While the incident of David Dao achieved worldwide attention since that video went viral, he is not the only customer to have been removed from a flight. Last year, 51,000 customers were involuntarily bumped off of their flights in the US alone. While rewards are offered for passengers to voluntarily leave, it’s not a guarantee that enough people will take them to make enough room for all the extra passengers. Airlines employ sophisticated statistical tools to figure out how much they can overbook a flight based on past data of people not showing up for their flights. The idea is to maximize profits and fly at full capacity as much as possible – the inconvenience this causes to customers appears to be of little concern.

This dubious practice of overbooking flights is so widespread that the questionable ethics related to it are rarely ever brought up. The idea of taking the seat of a paying customer and giving it to someone else who paid more is plain out wrong and highly immoral. It violates the very tenant on which a business transaction between the buyer and seller rests: the exchange of specific goods or services. There is no morally defensible way of arbitrarily denying that service to a customer after the sale is made. If I pay you, you are expected to deliver the things I paid you for – that’s the foundational assumption under which commerce take place.

Alas, corporate power and greed have put such basic notions of an ethical transaction into jeopardy. Overbooking a flight basically means the airline is selling you something they don’t have and can’t provide i.e. a seat on a flight that is already full. Use of statistics allows them to mitigate the risks and get away with engaging in such dubious transactions, but no amount of statistics can make the sale ethically justifiable at the end of the day. Any statistical model will also tell you there will inevitably be people who are unable to get on the flights they paid for, or worse, have to be forcibly removed to accommodate others – but the airlines don’t care as long as they can make a buck.

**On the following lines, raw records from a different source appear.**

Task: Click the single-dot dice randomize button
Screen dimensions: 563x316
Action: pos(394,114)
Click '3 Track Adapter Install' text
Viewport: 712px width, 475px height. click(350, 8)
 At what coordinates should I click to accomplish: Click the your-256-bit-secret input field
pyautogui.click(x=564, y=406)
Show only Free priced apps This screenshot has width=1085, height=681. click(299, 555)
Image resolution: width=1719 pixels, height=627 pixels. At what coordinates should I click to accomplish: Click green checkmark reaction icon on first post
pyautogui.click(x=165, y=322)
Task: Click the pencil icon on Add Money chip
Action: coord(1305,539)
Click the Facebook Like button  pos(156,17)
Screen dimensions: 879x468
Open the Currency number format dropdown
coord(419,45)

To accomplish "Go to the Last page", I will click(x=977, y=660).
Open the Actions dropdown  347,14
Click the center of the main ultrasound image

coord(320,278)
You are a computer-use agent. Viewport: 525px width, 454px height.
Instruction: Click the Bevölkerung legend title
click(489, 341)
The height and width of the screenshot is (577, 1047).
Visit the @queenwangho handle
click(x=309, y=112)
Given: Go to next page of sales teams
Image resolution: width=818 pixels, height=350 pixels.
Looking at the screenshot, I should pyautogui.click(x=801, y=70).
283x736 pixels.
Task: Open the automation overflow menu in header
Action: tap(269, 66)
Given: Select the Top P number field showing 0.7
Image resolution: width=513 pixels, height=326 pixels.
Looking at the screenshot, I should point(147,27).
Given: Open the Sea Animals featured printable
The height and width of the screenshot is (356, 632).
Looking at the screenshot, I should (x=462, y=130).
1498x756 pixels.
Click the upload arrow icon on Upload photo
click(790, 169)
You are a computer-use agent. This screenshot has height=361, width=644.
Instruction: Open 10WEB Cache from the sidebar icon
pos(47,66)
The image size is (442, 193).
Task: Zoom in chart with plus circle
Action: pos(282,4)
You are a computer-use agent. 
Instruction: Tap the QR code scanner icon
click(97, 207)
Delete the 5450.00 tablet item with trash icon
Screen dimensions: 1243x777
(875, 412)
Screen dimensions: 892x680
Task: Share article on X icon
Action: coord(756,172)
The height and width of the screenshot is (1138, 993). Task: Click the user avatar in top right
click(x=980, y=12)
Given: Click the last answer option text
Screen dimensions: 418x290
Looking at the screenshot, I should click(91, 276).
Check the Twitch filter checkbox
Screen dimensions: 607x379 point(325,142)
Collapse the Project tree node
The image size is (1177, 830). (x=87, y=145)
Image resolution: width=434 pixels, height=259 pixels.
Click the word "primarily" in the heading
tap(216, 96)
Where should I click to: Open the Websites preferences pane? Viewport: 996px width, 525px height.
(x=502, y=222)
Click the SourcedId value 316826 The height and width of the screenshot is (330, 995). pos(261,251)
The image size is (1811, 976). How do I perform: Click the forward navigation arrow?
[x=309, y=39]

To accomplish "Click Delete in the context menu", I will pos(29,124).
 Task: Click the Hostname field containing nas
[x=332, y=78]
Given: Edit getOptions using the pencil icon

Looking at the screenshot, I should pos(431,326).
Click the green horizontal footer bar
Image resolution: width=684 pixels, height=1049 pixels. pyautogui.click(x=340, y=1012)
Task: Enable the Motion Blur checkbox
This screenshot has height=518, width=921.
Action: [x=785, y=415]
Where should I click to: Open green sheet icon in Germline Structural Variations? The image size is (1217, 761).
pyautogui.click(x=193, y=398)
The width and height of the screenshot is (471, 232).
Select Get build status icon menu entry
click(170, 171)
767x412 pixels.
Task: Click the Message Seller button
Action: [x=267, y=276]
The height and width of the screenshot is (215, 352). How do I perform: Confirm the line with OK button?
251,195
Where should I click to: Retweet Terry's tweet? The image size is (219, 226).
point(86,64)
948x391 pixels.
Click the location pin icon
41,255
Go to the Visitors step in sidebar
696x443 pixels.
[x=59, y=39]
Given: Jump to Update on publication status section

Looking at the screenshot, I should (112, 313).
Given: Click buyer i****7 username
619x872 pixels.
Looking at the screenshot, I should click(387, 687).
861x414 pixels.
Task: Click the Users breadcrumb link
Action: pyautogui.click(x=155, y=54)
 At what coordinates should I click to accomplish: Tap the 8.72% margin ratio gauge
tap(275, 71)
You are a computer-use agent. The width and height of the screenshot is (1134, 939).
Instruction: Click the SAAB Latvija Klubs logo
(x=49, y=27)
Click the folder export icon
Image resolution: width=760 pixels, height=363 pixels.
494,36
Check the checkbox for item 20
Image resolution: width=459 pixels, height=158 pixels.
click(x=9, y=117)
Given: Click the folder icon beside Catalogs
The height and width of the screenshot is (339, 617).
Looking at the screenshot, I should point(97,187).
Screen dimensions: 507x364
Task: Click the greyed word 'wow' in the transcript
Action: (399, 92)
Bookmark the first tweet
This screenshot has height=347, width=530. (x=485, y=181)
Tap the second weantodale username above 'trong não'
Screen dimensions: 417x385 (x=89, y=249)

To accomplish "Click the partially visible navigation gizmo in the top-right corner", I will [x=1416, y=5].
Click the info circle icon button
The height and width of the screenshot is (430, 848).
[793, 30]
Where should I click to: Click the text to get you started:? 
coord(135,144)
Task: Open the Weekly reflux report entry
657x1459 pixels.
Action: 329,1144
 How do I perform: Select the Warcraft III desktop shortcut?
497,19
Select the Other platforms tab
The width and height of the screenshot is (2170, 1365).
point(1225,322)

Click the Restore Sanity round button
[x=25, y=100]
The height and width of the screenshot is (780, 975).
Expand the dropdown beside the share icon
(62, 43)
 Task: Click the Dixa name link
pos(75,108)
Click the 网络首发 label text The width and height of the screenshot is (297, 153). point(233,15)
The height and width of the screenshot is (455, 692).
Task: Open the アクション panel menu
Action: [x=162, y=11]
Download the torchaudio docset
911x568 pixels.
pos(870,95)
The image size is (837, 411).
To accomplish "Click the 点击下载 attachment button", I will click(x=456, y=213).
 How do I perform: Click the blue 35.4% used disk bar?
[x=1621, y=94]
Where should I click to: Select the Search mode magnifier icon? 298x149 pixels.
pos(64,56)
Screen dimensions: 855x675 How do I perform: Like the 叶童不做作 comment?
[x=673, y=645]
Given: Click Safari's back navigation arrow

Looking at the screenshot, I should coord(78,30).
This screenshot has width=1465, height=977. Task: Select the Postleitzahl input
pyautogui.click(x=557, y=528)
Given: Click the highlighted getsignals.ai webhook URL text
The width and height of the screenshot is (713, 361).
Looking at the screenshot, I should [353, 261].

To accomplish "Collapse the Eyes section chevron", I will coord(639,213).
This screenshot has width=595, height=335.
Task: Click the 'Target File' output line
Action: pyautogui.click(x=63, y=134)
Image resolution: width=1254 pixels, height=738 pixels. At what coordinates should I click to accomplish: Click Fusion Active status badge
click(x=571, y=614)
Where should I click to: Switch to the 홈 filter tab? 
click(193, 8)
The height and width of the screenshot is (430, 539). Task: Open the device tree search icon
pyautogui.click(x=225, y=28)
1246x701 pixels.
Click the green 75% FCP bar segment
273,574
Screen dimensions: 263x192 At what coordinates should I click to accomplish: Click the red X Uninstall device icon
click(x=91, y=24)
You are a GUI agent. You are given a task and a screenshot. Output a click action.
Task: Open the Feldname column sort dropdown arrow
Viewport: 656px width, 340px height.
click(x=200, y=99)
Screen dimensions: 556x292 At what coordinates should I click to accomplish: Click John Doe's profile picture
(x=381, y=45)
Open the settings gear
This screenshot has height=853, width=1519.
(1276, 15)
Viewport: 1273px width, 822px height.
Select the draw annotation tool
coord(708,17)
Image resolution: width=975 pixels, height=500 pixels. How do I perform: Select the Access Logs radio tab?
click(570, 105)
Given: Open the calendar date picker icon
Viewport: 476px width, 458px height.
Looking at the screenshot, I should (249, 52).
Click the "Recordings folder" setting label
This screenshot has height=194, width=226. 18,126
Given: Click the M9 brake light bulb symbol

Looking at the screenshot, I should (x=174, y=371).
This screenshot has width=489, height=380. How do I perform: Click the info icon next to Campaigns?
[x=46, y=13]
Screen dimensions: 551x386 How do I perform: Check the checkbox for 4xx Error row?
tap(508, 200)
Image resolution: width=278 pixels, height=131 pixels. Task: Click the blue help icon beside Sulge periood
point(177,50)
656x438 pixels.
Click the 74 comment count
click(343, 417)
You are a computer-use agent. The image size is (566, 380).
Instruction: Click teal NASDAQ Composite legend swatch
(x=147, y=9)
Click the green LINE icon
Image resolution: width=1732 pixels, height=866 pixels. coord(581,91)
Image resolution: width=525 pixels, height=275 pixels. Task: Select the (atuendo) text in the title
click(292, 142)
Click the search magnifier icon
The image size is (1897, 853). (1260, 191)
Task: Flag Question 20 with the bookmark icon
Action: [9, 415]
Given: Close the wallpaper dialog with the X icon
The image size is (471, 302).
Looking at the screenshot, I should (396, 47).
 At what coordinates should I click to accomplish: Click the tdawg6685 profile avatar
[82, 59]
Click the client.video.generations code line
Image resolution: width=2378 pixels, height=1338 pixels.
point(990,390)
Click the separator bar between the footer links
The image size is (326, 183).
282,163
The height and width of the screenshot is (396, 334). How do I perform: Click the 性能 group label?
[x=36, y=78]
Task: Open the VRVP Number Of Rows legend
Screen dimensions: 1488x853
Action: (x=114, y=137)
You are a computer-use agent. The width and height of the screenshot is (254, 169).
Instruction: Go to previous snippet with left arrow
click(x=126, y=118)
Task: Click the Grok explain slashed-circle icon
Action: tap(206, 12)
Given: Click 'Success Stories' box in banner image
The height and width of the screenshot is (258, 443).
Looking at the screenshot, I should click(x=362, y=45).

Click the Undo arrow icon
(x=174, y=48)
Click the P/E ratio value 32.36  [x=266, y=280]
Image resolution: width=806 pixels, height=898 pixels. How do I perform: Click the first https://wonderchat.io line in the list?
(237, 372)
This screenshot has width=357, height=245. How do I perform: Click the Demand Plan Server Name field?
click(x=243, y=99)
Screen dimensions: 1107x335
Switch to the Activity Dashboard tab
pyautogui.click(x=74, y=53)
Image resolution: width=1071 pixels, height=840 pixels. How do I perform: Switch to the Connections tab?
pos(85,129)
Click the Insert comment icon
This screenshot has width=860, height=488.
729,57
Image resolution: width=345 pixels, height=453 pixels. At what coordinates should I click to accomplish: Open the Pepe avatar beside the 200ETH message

There is also deeply rooted classicism in the practice. When a flight is overbooked and there aren’t enough volunteers to get off the flight, passengers have to be booted off ‘at random’. Unsurprisingly, those that are kicked out first are ones who are paid the lowest fare. Obviously, they would dare not anger one of the wealthy executives in business class, but a ‘third class’ customer is fair game. The low paying customer has just as much a right to have access to the services they paid for, but again, principles carry little weight for these corporate entities.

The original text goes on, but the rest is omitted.